** start Given entries **

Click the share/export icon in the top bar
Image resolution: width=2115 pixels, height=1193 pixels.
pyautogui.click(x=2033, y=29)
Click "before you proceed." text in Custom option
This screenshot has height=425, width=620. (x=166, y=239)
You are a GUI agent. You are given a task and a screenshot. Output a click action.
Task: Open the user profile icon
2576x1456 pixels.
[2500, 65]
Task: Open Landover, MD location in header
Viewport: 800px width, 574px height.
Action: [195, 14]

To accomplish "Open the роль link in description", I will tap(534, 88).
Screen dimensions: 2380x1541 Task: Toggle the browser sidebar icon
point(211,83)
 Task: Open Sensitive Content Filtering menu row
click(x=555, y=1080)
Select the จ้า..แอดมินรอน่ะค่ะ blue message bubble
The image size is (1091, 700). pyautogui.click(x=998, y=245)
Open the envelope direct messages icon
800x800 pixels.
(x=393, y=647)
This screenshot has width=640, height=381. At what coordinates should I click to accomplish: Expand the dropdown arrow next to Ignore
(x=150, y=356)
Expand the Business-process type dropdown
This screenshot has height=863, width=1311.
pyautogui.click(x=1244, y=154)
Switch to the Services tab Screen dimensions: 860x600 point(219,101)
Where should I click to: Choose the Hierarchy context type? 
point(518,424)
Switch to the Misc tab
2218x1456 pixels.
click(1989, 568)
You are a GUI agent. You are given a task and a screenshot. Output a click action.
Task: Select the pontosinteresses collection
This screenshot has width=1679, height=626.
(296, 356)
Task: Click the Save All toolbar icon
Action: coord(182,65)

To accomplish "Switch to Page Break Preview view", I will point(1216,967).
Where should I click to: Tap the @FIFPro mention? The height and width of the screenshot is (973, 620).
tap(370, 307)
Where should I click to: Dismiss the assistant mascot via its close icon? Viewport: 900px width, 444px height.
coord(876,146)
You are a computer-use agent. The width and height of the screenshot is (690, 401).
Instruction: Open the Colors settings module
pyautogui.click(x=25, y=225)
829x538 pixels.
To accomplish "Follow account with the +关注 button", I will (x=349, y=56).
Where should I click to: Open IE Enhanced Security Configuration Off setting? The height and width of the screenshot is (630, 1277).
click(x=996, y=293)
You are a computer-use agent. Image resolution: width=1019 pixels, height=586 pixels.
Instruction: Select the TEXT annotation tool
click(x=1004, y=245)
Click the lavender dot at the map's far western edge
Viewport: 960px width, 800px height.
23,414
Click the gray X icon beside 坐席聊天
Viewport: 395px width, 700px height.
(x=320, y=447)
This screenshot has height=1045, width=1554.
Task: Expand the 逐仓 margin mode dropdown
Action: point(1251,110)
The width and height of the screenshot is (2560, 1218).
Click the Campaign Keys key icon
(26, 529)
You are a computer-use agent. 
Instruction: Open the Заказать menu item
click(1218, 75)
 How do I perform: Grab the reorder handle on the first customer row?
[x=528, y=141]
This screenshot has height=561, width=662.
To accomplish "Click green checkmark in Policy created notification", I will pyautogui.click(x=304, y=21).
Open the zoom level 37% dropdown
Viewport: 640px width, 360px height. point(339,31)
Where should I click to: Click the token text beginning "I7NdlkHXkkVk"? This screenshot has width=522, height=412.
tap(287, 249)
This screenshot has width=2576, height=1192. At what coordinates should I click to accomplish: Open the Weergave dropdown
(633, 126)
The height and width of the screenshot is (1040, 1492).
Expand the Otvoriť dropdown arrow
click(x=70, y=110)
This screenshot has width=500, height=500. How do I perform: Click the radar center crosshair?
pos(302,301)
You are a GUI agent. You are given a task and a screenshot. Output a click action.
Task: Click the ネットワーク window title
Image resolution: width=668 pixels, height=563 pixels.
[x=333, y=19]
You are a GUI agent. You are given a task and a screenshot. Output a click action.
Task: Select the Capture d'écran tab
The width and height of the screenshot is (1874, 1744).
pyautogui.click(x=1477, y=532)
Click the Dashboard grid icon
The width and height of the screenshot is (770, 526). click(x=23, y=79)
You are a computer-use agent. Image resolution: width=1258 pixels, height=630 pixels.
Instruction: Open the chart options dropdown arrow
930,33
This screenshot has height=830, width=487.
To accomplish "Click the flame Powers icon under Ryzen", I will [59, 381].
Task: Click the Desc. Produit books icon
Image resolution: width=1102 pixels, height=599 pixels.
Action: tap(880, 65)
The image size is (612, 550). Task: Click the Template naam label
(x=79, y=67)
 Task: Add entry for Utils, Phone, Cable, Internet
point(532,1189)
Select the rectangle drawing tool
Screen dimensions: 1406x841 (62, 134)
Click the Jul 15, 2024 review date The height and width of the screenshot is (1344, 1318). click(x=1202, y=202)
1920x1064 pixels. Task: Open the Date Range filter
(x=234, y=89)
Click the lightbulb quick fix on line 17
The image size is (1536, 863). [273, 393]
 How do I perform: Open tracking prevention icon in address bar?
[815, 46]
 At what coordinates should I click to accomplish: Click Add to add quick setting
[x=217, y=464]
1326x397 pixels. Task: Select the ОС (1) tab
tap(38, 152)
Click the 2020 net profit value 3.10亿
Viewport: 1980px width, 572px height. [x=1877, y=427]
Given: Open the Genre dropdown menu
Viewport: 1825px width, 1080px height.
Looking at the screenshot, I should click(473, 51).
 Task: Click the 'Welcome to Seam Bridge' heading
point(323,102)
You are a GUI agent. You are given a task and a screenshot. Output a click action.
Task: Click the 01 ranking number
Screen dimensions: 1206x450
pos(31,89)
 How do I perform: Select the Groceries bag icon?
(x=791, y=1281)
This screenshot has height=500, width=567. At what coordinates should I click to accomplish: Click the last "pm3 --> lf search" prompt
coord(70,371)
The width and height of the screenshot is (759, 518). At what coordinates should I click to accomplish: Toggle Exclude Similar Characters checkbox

** end Given entries **

→ Task objective
Rewrite every entry in the block above as a numbered list, skipping any blank lines.

→ Solved exercise
1. Click the share/export icon in the top bar
2. Image resolution: width=2115 pixels, height=1193 pixels.
3. pyautogui.click(x=2033, y=29)
4. Click "before you proceed." text in Custom option
5. This screenshot has height=425, width=620. (x=166, y=239)
6. You are a GUI agent. You are given a task and a screenshot. Output a click action.
7. Task: Open the user profile icon
8. 2576x1456 pixels.
9. [2500, 65]
10. Task: Open Landover, MD location in header
11. Viewport: 800px width, 574px height.
12. Action: [195, 14]
13. To accomplish "Open the роль link in description", I will tap(534, 88).
14. Screen dimensions: 2380x1541 Task: Toggle the browser sidebar icon
15. point(211,83)
16.  Task: Open Sensitive Content Filtering menu row
17. click(x=555, y=1080)
18. Select the จ้า..แอดมินรอน่ะค่ะ blue message bubble
19. The image size is (1091, 700). pyautogui.click(x=998, y=245)
20. Open the envelope direct messages icon
21. 800x800 pixels.
22. (x=393, y=647)
23. This screenshot has width=640, height=381. At what coordinates should I click to accomplish: Expand the dropdown arrow next to Ignore
24. (x=150, y=356)
25. Expand the Business-process type dropdown
26. This screenshot has height=863, width=1311.
27. pyautogui.click(x=1244, y=154)
28. Switch to the Services tab Screen dimensions: 860x600 point(219,101)
29. Where should I click to: Choose the Hierarchy context type? 
30. point(518,424)
31. Switch to the Misc tab
32. 2218x1456 pixels.
33. click(1989, 568)
34. You are a GUI agent. You are given a task and a screenshot. Output a click action.
35. Task: Select the pontosinteresses collection
36. This screenshot has width=1679, height=626.
37. (296, 356)
38. Task: Click the Save All toolbar icon
39. Action: coord(182,65)
40. To accomplish "Switch to Page Break Preview view", I will point(1216,967).
41. Where should I click to: Tap the @FIFPro mention? The height and width of the screenshot is (973, 620).
42. tap(370, 307)
43. Where should I click to: Dismiss the assistant mascot via its close icon? Viewport: 900px width, 444px height.
44. coord(876,146)
45. You are a computer-use agent. The width and height of the screenshot is (690, 401).
46. Instruction: Open the Colors settings module
47. pyautogui.click(x=25, y=225)
48. 829x538 pixels.
49. To accomplish "Follow account with the +关注 button", I will (x=349, y=56).
50. Where should I click to: Open IE Enhanced Security Configuration Off setting? The height and width of the screenshot is (630, 1277).
51. click(x=996, y=293)
52. You are a computer-use agent. Image resolution: width=1019 pixels, height=586 pixels.
53. Instruction: Select the TEXT annotation tool
54. click(x=1004, y=245)
55. Click the lavender dot at the map's far western edge
56. Viewport: 960px width, 800px height.
57. 23,414
58. Click the gray X icon beside 坐席聊天
59. Viewport: 395px width, 700px height.
60. (x=320, y=447)
61. This screenshot has height=1045, width=1554.
62. Task: Expand the 逐仓 margin mode dropdown
63. Action: point(1251,110)
64. The width and height of the screenshot is (2560, 1218).
65. Click the Campaign Keys key icon
66. (26, 529)
67. You are a computer-use agent. 
68. Instruction: Open the Заказать menu item
69. click(1218, 75)
70.  How do I perform: Grab the reorder handle on the first customer row?
71. [x=528, y=141]
72. This screenshot has height=561, width=662.
73. To accomplish "Click green checkmark in Policy created notification", I will pyautogui.click(x=304, y=21).
74. Open the zoom level 37% dropdown
75. Viewport: 640px width, 360px height. point(339,31)
76. Where should I click to: Click the token text beginning "I7NdlkHXkkVk"? This screenshot has width=522, height=412.
77. tap(287, 249)
78. This screenshot has width=2576, height=1192. At what coordinates should I click to accomplish: Open the Weergave dropdown
79. (633, 126)
80. The height and width of the screenshot is (1040, 1492).
81. Expand the Otvoriť dropdown arrow
82. click(x=70, y=110)
83. This screenshot has width=500, height=500. How do I perform: Click the radar center crosshair?
84. pos(302,301)
85. You are a GUI agent. You are given a task and a screenshot. Output a click action.
86. Task: Click the ネットワーク window title
87. Image resolution: width=668 pixels, height=563 pixels.
88. [x=333, y=19]
89. You are a GUI agent. You are given a task and a screenshot. Output a click action.
90. Task: Select the Capture d'écran tab
91. The width and height of the screenshot is (1874, 1744).
92. pyautogui.click(x=1477, y=532)
93. Click the Dashboard grid icon
94. The width and height of the screenshot is (770, 526). click(x=23, y=79)
95. You are a computer-use agent. Image resolution: width=1258 pixels, height=630 pixels.
96. Instruction: Open the chart options dropdown arrow
97. 930,33
98. This screenshot has height=830, width=487.
99. To accomplish "Click the flame Powers icon under Ryzen", I will [59, 381].
100. Task: Click the Desc. Produit books icon
101. Image resolution: width=1102 pixels, height=599 pixels.
102. Action: tap(880, 65)
103. The image size is (612, 550). Task: Click the Template naam label
104. (x=79, y=67)
105.  Task: Add entry for Utils, Phone, Cable, Internet
106. point(532,1189)
107. Select the rectangle drawing tool
108. Screen dimensions: 1406x841 (62, 134)
109. Click the Jul 15, 2024 review date The height and width of the screenshot is (1344, 1318). click(x=1202, y=202)
110. 1920x1064 pixels. Task: Open the Date Range filter
111. (x=234, y=89)
112. Click the lightbulb quick fix on line 17
113. The image size is (1536, 863). [273, 393]
114.  How do I perform: Open tracking prevention icon in address bar?
115. [815, 46]
116.  At what coordinates should I click to accomplish: Click Add to add quick setting
117. [x=217, y=464]
118. 1326x397 pixels. Task: Select the ОС (1) tab
119. tap(38, 152)
120. Click the 2020 net profit value 3.10亿
121. Viewport: 1980px width, 572px height. [x=1877, y=427]
122. Given: Open the Genre dropdown menu
123. Viewport: 1825px width, 1080px height.
124. Looking at the screenshot, I should click(473, 51).
125.  Task: Click the 'Welcome to Seam Bridge' heading
126. point(323,102)
127. You are a GUI agent. You are given a task and a screenshot. Output a click action.
128. Task: Click the 01 ranking number
129. Screen dimensions: 1206x450
130. pos(31,89)
131.  How do I perform: Select the Groceries bag icon?
132. (x=791, y=1281)
133. This screenshot has height=500, width=567. At what coordinates should I click to accomplish: Click the last "pm3 --> lf search" prompt
134. coord(70,371)
135. The width and height of the screenshot is (759, 518). At what coordinates should I click to accomplish: Toggle Exclude Similar Characters checkbox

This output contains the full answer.